EXERCISE PROMPT: Retype the data word for word, starting at the line containing "Image resolution: width=1512" and ending at the line containing "Action: click(86, 457)", with both of those lines included.

DATA TO USE:
---

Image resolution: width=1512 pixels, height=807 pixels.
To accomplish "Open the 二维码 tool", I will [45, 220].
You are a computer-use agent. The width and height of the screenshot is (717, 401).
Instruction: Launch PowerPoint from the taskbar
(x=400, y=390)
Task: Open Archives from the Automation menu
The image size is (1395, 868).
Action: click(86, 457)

---

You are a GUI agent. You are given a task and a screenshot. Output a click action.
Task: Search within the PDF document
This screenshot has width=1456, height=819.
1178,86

---

SOLVED PROBLEM:
Image resolution: width=1512 pixels, height=807 pixels.
To accomplish "Open the 二维码 tool", I will [45, 220].
You are a computer-use agent. The width and height of the screenshot is (717, 401).
Instruction: Launch PowerPoint from the taskbar
(x=400, y=390)
Task: Open Archives from the Automation menu
The image size is (1395, 868).
Action: click(86, 457)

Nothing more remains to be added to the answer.